S2). Fermentation broths of S. spinosa CCTCC M206084 and three exconjugants were detected by HPLC and HPLC-MS. All samples revealed two compounds with the same retention times as those of the standard spinosyn A and spinosyn D (Fig. 2). Their identities were further confirmed by HPLC-MS, showing a measured m/z of 732.6 and 747.0 (M + H)+ which were consistent with the molecular formula C41H65NO10 for spinosyn A and C42H67NO10 for spinosyn D, respectively (Fig. S3).
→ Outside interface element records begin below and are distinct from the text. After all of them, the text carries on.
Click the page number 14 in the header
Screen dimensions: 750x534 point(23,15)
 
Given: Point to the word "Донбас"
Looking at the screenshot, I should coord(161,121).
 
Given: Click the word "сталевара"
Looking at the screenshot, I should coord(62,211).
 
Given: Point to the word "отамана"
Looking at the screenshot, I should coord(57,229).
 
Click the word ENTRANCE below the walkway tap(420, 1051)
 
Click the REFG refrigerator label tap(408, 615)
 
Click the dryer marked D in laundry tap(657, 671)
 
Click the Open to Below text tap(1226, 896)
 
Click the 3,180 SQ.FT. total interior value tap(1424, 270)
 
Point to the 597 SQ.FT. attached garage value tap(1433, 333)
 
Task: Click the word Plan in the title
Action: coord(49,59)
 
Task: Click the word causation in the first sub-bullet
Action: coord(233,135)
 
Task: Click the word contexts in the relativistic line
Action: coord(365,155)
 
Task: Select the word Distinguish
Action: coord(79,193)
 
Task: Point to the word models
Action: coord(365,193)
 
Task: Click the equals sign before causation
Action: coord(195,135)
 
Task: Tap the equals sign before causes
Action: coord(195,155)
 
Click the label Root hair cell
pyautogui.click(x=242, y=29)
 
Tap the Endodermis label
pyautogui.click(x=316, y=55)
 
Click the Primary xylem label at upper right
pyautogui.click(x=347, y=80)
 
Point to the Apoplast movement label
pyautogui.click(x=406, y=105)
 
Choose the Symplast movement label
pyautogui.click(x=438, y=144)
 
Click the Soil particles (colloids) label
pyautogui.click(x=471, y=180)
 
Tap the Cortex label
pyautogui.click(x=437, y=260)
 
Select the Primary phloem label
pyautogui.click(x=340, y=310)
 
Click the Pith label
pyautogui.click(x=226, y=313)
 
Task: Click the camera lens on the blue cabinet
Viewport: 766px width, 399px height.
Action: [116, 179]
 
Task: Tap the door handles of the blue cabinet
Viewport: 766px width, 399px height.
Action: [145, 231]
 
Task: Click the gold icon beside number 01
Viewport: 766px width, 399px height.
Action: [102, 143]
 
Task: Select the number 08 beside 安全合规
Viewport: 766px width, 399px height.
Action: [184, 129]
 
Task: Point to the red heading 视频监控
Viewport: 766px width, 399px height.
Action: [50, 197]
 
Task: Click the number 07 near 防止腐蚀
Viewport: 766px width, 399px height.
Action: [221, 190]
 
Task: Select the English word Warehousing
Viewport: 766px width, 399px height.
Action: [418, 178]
Three exconjugants enhanced their production of spinosad ranging from 1.90- to 2.24-fold when fermented in the production medium PM1. Fermentation in the modified
production medium PM2 showed a similar trend of increased spinosad production, with S. spinosa trans1 showing the highest increase. According to the standard curve, the total concentration of spinosyns A and D of S. spinosa trans1 in production medium PM2 was 388.0 INK 128 cost (± 25.0) mg L−1, which overproduced 3.88-fold spinosad compared with 100.0 (± 7.7) mg L−1 in the parental strain. Analysis of variance by spss 16.0 showed that the increases of spinosad
production in the three exconjugants when compared with that of the wild-type strain were statistically significant. Furthermore, three extra peaks were observed in the chromatogram of the mutant strain but not Cyclopamine datasheet of the wild-type strain (peaks marked with an asterisk, Fig. 2). The HPLC-MS result indicated that these peaks might have a m/z of 718.0 (M + H)+. As the spinosyns B, E, F, H, J, and K all had a relative molecular mass of 718.0 (Sparks et al., 2008), we speculated that they could be minor spinosyn derivatives. The exconjugants and the wild-type strain shared a comparable final biomass
(data not shown), implying that higher biomass was not an overproduction mechanism. Saccharopolyspora spinosa trans1, which had the highest increase in spinosad production among the three exconjugants, was chosen to further assess gene dose effect on increasing the enzyme production. According to the time course for spinosad production of the parental strain and S. spinosa trans1 in production medium PM1 (Fig. S4), the total RNA was extracted from the fifth day fermentation culture for RT-PCR analysis. spnK, spnI and spnH were selected from three different transcript units. The transcript level of the gene fragment Teicoplanin of sigA served as a control in this study. The transcript levels of spnK, spnH, and spnI in recombinant strain trans1 were 3.203-, 3.524- and 3.495-fold higher than those in the parental strain, respectively (Fig. 3). The increase in transcript levels for spnK, spnI, and spnH agreed with the high yield of spinosad in the exconjugants. Exconjugants of S. spinosa CCTCC M206084 were passaged in the absence of selection in TSB for 16 culture doublings (Matsushima et al., 1994), and then plated on brain heart infusion broth (BHI; Difco) with Am (50 μg mL−1) and without Am.